My belly twisted, my stomach knotted. I swallowed a lot of my saliva as if I could hold something in, to keep “it” in. But I don’t know what “it” is at this point. What am I keeping in? Am I hiding not to be discovered, not to be peeked at, not to be seen at all?
For the last few months, I felt that I was glowing, sending my golden rays around, warming up the people around, including my very self. But as soon as my past arrived, I pulled the drape down over me and have been watchful to cut all the light seeping out through the cracks of my pretense, my facade, the grey, the neutral face, wiping my gender out… so I can be what?

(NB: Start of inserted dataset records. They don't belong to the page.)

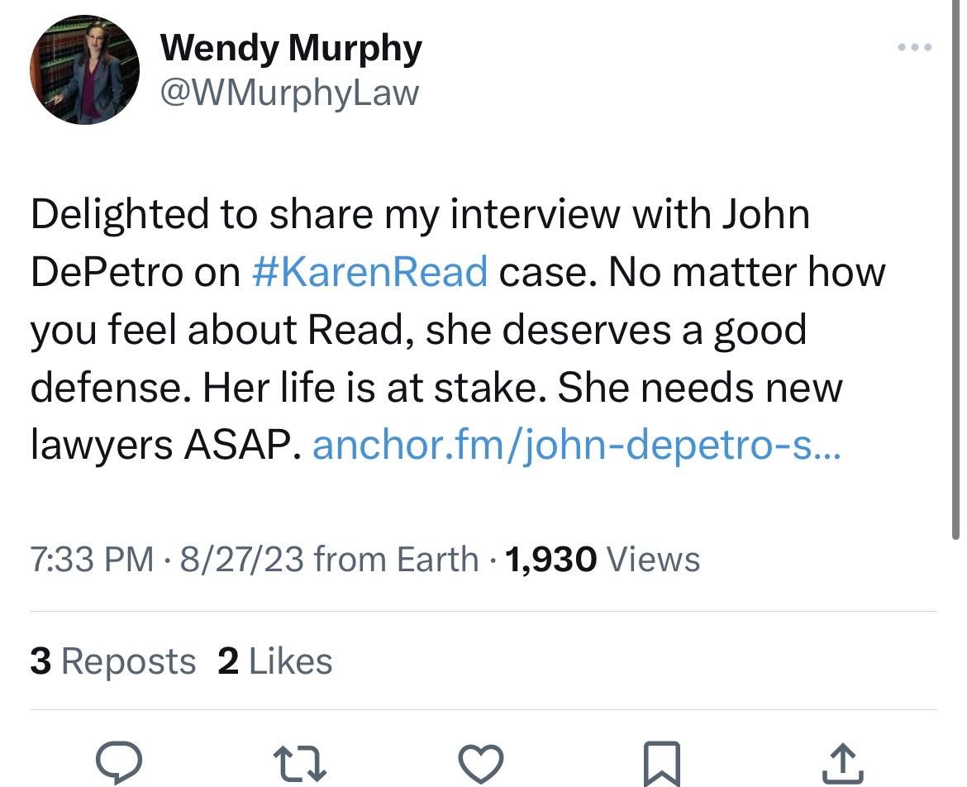Like the tweet with the heart icon
The image size is (967, 787).
480,762
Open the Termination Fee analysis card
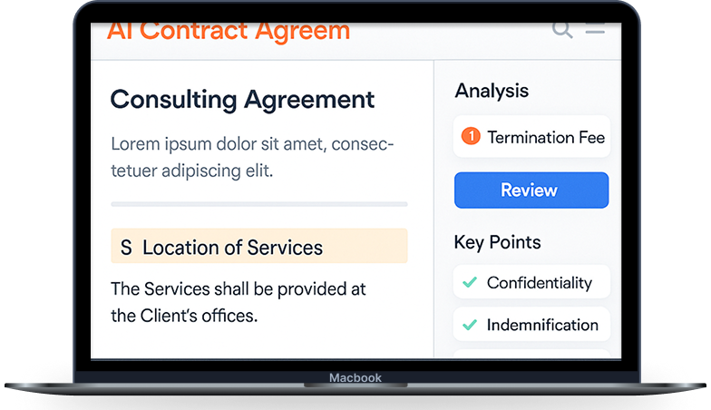 (531, 137)
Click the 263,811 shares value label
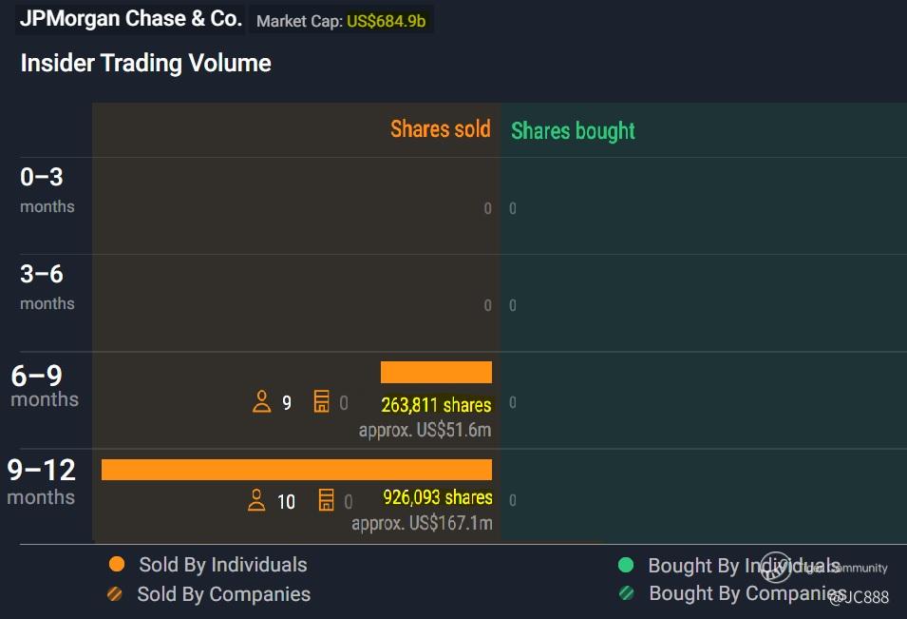The height and width of the screenshot is (619, 907). click(x=436, y=405)
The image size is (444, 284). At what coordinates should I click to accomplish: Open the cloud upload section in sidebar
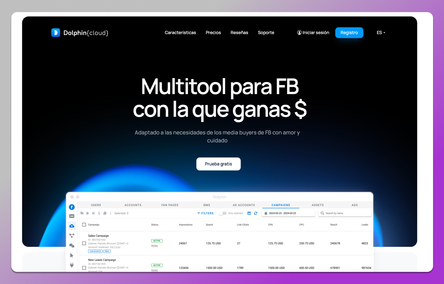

The past isn’t the present, but it has some power over the present. It has built the path to now and after. The way I had rolled on the road is persistently coming back in the way I walk today. The specifics of a person’s walk don’t change even though the road changes. The repetition of those particular movements, shoulder stooped, dragging the right foot a little longer than the left, using the outer edge of feet more, the chest hollow or the back humped. Whatever the details are, this is embedded somewhere, somewhere in the person.

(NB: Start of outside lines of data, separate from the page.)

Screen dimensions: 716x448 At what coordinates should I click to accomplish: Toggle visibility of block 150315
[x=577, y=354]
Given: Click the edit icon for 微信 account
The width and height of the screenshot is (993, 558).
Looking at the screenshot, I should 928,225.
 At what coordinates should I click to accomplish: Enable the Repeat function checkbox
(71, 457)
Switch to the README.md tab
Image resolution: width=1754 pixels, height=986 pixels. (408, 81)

Knowing that I don’t have to walk in the same way that I’ve walked before doesn’t help much in changing the way I walk now. It should be practiced consciously. The road has changed. I can stride, I can sway, I can jump, I can roll, I can tiptoe, I can thump. And all of those. My unconventional movement will definitely be noticeable to others. Does it matter? Does it matter that I have a fire inside and shoot my glow out to the world, to the universe, and perhaps… to you?